İstanbul için son fırsat!
İstanbul'u depreme hazır hale getirmek için
"Deprem Master Planı" hazırlanıyor. İstanbul Büyükşehir
Belediyesi'nin dört üniversiteye hazırlattığı bu planın amacı yapılması
gerekenleri tespit etmek ve örnek uygulamaları yönlendirmek. Bu plan, yerleşim
sorunlarının bir felakete dönüşmesi ihtimali bulunan İstanbul ve Türkiye
için önemli bir fırsat. Bu fırsatın kullanılmasının ve planın başarılı
olmasının ise yalnızca bir koşulu var: Her kesimin 'biz ne yapabiliriz'
sorusunu kendi gündemine getirmesi. Çünkü profesyonel kuruluşlardan sivil
toplum kuruluşlarına herkesin bu plana nasıl katkıda bulunabileceğini açıklığa
kavuşturması, planın sonuçlarını belirleyecek.
Deprem planı nedir?
Biz uzmanlar çoğu zaman, kimseyi ilgilendirmeyen, uzlaşmayla gerçekleşmeyen,
temsil kabiliyeti olmayan kağıt parçalarına 'plan' adını veririz.
Hepimizin bildiği gibi bu kağıt parçalarını kimse ciddiye almaz. Halk
kuralları aşmak için siyasetçileri görevlendirir. Uzmanlar uygulanmadığından
yakınır. Türkiye'de çoğu zaman planlama faaliyetinden anlaşılan budur.
Peki afet hazırlığı ile ilgili planların farkı nedir, ne için yapılır?
'Olağan' planlar deprem gibi afet riskini dikkate almadığı, bu nedenle
deprem için özel planlar yapılması gerektiği için mi yapılırlar? Hayır.

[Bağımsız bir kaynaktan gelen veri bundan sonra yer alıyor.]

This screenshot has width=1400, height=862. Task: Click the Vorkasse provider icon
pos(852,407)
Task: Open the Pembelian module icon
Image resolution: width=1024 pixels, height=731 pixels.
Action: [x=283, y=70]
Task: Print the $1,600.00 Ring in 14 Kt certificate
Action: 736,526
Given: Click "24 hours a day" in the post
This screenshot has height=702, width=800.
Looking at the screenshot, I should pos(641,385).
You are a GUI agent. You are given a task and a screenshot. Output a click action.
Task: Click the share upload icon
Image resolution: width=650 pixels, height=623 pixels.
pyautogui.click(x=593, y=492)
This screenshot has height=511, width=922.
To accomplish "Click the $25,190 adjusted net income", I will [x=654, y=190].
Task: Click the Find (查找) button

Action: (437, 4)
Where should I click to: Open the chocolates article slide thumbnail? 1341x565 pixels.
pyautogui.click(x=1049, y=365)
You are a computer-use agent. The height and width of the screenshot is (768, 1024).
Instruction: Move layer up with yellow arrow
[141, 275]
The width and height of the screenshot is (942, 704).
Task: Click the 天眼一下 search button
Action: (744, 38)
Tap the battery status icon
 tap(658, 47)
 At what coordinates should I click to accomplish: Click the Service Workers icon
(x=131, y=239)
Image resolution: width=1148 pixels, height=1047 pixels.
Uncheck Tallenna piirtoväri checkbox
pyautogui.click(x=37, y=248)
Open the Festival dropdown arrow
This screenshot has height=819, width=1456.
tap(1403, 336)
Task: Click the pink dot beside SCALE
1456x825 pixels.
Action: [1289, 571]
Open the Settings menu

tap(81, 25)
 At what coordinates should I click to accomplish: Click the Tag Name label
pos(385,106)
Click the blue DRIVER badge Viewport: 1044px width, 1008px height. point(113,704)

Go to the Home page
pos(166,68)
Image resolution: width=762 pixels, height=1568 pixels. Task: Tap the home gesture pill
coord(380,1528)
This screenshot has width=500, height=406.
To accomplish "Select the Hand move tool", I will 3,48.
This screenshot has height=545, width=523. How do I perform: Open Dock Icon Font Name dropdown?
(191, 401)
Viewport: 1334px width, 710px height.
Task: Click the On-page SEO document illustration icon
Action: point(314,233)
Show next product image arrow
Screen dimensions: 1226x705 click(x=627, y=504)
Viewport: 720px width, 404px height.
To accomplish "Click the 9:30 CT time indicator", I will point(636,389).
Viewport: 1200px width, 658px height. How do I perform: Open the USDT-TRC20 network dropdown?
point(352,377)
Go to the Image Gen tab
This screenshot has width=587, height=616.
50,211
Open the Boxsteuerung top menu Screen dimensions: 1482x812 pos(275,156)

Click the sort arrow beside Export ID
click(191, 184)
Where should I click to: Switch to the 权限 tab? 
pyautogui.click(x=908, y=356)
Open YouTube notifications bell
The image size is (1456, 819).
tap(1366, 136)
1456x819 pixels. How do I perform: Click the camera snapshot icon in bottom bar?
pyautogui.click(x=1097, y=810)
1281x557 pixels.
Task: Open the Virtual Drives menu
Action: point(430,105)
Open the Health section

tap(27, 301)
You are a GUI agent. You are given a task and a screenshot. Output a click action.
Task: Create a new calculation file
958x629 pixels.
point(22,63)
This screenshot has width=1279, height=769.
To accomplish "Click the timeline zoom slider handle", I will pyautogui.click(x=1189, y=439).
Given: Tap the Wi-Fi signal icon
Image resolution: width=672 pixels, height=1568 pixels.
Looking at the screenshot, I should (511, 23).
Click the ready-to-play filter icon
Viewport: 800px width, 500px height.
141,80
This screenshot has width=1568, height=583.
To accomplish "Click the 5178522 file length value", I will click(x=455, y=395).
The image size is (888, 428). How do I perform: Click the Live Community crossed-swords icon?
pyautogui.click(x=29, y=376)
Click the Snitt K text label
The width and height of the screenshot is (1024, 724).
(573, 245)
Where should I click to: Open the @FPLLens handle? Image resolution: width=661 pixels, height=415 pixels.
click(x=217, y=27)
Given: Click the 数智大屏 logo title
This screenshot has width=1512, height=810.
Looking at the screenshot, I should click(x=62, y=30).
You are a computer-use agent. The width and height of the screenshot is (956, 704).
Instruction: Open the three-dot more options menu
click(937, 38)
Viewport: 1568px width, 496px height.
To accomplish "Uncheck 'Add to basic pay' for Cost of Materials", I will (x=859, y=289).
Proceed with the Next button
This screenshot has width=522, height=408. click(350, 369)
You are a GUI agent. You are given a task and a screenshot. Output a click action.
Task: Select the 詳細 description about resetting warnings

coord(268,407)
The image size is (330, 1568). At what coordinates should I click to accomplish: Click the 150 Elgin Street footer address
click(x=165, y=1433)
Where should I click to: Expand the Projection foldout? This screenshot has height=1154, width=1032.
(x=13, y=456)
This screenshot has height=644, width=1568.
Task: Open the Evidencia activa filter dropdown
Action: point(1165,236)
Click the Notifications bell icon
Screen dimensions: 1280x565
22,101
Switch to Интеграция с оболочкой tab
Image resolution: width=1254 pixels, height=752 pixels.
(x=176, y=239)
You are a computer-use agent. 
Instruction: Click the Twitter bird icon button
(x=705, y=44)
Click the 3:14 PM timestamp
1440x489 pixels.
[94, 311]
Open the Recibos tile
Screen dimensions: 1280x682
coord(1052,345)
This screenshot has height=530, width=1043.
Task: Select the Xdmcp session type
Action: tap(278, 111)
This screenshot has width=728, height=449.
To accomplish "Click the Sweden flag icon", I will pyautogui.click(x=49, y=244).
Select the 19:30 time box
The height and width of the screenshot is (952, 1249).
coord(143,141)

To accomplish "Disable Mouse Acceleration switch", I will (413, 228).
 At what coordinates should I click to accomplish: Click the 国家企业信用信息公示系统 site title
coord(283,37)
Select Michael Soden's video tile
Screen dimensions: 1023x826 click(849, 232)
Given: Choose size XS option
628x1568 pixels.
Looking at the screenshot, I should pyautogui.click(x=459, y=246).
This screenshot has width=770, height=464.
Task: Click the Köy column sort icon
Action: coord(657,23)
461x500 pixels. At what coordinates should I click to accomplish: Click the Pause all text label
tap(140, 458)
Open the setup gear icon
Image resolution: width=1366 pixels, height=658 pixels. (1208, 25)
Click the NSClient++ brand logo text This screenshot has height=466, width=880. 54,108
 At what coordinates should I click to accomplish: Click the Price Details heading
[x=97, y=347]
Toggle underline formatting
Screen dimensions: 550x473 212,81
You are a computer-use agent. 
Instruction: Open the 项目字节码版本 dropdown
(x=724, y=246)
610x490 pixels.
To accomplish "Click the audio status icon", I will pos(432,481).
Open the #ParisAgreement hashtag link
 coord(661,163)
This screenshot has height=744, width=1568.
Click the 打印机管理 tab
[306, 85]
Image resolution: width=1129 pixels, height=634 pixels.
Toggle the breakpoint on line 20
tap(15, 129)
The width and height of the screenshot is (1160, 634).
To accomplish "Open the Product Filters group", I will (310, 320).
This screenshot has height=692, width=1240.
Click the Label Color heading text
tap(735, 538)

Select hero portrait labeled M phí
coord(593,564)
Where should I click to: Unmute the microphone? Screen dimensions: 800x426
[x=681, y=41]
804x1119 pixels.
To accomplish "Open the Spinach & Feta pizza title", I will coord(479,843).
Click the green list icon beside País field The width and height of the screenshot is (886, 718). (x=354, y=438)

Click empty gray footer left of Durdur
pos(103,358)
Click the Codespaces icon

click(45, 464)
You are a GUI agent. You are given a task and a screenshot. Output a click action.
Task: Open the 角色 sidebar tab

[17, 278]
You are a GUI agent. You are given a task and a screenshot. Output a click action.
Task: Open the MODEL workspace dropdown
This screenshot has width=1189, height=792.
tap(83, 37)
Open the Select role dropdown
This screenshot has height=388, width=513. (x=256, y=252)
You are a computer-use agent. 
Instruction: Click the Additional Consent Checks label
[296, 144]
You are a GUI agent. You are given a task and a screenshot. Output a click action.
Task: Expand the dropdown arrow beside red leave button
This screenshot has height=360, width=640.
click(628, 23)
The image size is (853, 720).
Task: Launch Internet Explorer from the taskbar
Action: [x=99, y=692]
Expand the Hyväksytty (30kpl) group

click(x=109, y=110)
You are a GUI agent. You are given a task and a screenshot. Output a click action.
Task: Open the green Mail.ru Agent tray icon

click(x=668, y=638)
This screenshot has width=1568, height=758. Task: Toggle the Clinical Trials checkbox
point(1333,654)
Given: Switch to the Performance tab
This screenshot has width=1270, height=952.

Olağan koşullarda yapılan planlar da kentlilerin hayatını güvenceye almayı
amaçlar, riskleri gözönüne alırlar. Olağan planların da 'kentlilerin
hayatına kastetmek için' yapıldığını kimse iddia edemez. Bütün planlar,
projeler, her zaman gelişmeyi, güvenliği sağlamak için yapılır. Bundan
kesinlikle emin olabiliriz.
Ancak olağan planlama yöntemleri bu gelişmeyi sağlamıyorsa, sonuçta
halk bu planların amaçladığı akılcılaştırma fırsatlarından yararlanamıyorsa,
çözüm olduğu zannedilen yöntemlerin de birer sorun olduğunun farkedilmesi,
olağan planlama yöntemlerinin yenilenmesi gerekir. Afetle ilgili planların
temelinde olağan işleyişte ortaya çıkan sorunlar ve risklerden dolayı
farklılaşan bu tür öncelikler bulunur. Başka bir deyişle bu tür çalışmalar,
'olağan' işleyişi yeniden yapılandırmaya, varolan durumu
'tedavi' etmeye yönelik özel çalışmalardır. Afet hazırlığıyla
ilgili planlarda etkisiz kalan mevcut planlama yöntemleri, toplumsal aktörler
arası ilişkiler yeni koşulların yarattığı yeni dinamiklerle gözden geçirilmeye,
yeniden düzenlenmeye çalışılır. Başka bir deyişle bu tür çalışmalar
mevcut yerel politikaları, uygulanan yöntemleri 'tazelemek' için çok önemli
fırsatlardır.
Çünkü bu tür planlarla yönetimlerden yönetim işlevlerini yeniden düzenlemek
için bir dinamik yaratması beklenir. Dolayısı ile kamu yönetimleri,
uzmanlar, STK'lar ve planlama süreçlerinden dışlanan kesimler arasında bir
buluşma fırsatı ortaya çıkar. Olağan sorumlular, olağan görevliler dışındaki
'aktörler'in de gayretlerine ihtiyaç duyulur. STK'ların, yenilikçi
profesyonel deneyimlere susayan profesyonellerin seferber olup, bu fırsatı çok
iyi değerlendirmeleri gerekir.
Bu farklılığı yaratacak kesimler sorunlara yönetim katından cevap
aramaya çalıştıkça, sorunlardan beslenen kesimler ortaya çıkar. Sorunları
çözmek için ortaya konulan kurumlar, kurallar enerji, kaynak tüketen araçlar
haline gelir. Çevre, kültürel mirasın korunması gibi konularda yapılan
planların, alınan kararların, gerçekleştirilen kurumsallaşmaların akibeti
-ne yazık ki- çoğu zaman böyle oldu.
STK'lar plana nasıl katılır?
Olağan planlarda çoğu zaman 'toplumsal aktörler' içinde STK'ların olmadığı
görülür. Deprem planlarında ise farklı alanlara ve yerel koşullara yönelik
olarak sivil toplumun temsil kabiliyetini geliştirecek, çözümleri formüle
edip uygulayacak ve tarafları karşılıklı etkileşime açacak STK'lara
ihtiyaç bulunur. Bu nedenle STK'lar planlama süreçlerine diğer toplumsal aktörler
gibi yalnızca kendi kamu yararı kavramlarını temsil eden gruplar gibi katılamazlar.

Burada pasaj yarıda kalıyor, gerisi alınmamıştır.